Aluminum was not discovered until 1809, but it has become one of the most indispensable metals in the modern industrial world because of its valuable properties. It does not rust and it is resistant to wear from weather and chemicals. It can also be formed into almost any shape, from the thick plates that protect armored tanks to the thin foil used to make wrappers for chewing gum. By alloying aluminum with other metals such as tin and copper, engineers can improve its properties and make it even more useful.
Aluminum cases cool down much better than those that are constructed out of other metals. This is due to the specific heat properties of the metal: It remains cooler for a longer time, and can absorb more heat from the air immediately surrounding it, before its temperature rises. The result is that the equilibrium between the case and the air inside stays lower. This is especially valuable if the things to be stored might melt or otherwise be damaged by the heat, such as CDs. Reduced temperatures also mean that things such as high-end video cards, high-RPM hard drives and microprocessors can operate more easily in an aluminum case.
Behavior under Temperature Extremes
It is not just its ability to avoid overheating, but also the way it behaves under extremes of temperature, that makes aluminum the best choice when it comes to constructing storage cases. The metal does not lose its ductility, become more brittle or fragile, or bend out of shape as long as the temperature remains between -112 and 302
Aluminum is one of the most lightweight metals in existence and this property makes cases made from the metal easy to carry around, with more of the weight being contributed by the contents of the case. This is all the more of a benefit with items that are constantly being transported.

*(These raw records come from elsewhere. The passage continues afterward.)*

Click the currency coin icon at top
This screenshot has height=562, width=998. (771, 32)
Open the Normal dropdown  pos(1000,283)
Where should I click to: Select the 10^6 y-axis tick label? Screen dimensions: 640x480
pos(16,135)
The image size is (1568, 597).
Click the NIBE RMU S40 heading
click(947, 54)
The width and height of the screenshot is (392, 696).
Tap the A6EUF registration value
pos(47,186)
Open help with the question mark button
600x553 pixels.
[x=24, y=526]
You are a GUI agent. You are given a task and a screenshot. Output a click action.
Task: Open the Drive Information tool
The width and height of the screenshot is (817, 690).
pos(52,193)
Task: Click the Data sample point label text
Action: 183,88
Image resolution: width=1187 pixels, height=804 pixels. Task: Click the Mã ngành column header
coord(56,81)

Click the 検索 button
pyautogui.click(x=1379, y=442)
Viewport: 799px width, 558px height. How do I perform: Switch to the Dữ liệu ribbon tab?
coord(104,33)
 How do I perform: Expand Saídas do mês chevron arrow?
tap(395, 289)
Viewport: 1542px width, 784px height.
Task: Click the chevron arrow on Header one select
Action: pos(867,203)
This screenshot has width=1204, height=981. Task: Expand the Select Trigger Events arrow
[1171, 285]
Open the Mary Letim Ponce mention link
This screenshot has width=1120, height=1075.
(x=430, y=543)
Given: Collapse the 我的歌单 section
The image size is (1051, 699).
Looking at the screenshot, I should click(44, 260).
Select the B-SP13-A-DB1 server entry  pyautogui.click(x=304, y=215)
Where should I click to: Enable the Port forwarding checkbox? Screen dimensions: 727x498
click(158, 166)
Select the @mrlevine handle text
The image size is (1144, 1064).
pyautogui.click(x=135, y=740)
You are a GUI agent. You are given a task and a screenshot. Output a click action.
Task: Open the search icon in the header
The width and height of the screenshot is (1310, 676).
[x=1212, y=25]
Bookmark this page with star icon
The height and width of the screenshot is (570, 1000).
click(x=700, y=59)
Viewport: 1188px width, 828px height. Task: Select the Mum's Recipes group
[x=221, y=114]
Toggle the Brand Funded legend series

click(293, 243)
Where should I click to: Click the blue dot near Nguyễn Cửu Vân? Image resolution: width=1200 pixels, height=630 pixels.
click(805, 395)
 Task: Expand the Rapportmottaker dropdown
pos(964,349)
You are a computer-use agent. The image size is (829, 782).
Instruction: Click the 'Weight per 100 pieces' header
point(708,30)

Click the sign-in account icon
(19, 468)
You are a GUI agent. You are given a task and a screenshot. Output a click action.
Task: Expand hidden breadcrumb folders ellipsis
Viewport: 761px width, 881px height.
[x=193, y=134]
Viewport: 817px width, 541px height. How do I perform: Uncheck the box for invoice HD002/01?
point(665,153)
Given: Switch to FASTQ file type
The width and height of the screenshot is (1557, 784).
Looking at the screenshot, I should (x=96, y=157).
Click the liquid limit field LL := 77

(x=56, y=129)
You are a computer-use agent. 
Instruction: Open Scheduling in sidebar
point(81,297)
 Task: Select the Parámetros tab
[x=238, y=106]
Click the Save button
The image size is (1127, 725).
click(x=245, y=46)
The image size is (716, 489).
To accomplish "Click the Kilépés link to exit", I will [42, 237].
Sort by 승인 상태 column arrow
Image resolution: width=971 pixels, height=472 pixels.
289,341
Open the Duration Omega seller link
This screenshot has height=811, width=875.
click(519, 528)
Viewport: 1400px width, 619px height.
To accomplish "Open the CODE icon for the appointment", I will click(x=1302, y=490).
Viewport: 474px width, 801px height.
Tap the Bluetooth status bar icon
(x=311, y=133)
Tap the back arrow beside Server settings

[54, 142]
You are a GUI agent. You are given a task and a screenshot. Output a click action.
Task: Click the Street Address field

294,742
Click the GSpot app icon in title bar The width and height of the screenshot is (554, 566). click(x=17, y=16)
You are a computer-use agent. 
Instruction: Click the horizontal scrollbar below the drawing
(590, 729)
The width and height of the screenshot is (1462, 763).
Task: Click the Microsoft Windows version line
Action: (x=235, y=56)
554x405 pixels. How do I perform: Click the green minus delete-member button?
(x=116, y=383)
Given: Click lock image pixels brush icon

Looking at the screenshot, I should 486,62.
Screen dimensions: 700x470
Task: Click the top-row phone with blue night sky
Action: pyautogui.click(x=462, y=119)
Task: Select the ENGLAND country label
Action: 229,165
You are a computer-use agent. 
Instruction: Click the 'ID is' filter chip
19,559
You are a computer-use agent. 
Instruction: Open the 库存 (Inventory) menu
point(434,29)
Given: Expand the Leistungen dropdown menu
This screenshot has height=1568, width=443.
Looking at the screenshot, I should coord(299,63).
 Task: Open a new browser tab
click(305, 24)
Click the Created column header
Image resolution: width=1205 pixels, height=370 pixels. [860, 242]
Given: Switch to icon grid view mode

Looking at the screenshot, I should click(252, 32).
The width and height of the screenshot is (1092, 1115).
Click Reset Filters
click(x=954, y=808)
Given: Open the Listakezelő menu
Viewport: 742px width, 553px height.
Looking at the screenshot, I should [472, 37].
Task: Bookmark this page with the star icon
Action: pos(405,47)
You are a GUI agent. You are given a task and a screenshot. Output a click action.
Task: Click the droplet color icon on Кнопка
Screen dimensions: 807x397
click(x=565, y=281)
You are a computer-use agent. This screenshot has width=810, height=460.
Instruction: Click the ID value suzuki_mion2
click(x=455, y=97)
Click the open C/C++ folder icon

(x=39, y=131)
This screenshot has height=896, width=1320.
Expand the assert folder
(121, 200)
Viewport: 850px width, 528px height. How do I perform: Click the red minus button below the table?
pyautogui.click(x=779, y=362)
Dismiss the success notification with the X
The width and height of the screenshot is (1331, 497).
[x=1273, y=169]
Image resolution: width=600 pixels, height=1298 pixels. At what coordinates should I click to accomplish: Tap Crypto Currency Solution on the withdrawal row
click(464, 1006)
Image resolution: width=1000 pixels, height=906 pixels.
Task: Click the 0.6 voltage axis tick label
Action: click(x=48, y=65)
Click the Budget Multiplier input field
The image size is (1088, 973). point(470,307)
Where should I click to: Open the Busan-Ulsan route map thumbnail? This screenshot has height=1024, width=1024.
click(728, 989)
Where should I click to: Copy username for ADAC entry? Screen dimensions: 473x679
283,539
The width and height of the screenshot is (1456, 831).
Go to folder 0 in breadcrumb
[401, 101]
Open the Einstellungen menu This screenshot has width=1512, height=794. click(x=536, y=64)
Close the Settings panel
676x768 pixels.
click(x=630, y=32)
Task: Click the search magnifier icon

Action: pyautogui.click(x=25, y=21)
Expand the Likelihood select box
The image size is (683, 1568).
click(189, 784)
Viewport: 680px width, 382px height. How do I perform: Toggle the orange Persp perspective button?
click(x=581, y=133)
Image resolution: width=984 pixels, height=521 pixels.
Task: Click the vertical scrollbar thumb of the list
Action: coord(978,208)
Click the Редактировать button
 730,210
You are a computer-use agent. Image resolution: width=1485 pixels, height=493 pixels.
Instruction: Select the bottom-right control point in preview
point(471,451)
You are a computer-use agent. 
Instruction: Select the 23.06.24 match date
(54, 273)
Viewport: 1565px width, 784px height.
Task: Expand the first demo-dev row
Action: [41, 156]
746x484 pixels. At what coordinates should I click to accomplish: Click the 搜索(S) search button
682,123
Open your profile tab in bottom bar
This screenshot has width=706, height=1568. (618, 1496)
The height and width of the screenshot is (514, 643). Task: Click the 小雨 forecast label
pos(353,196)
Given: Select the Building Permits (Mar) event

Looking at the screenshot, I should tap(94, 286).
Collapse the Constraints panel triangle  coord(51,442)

The strength of aluminum makes it ideal for storage cases. It does not tear, crack, stress as easily as some other metals, nor is it as greatly affected by fracture propagation, mechanical breakage or impact.
Resistance to corrosion
The air around us is a constant source of corrosion. That is why metals that resist it, of which aluminum is definitely such a one, are prized so greatly among those who manufacture items of practical or esthetic value, particularly in areas that are close to the sea. (Titanium resists corrosion too, but it is more expensive to obtain.)
The electrical behavior of a substance is another important factor in determining what it can and cannot be used for. Aluminum is more electrically conductive in proportion to its weight than any other metal. Consequently, it is the best choice for diverting heat away from electrical materials during the shipping process and for controlling electrostatic discharge. It also reflects radio and radar waves, which are labeled “externally generated interference.”
Ability to withstand harsh environments
Items that must be transported through bad weather or rugged terrain need to be protected against such hazards and aluminum is again the metal of choice: It keeps water vapor from diffusing through seams and can be fitted with additional options for environmental durability.
Aluminum is one of the easiest metals to customize. No special mold is needed when welding, brazing, riveting, drilling, soldering or otherwise shaping it.
Unlike lead, mercury and some other metals, aluminum is not toxic and poses no threat to the environment. Nor does it catch on fire or have magnetic properties that could make it dangerous or at least difficult to work with.
The final characteristic that makes aluminum optimal for cases is its esthetic appeal. Not only does it not rust, as mentioned above, but it can have any type of finish, both chemical and mechanical, applied to it.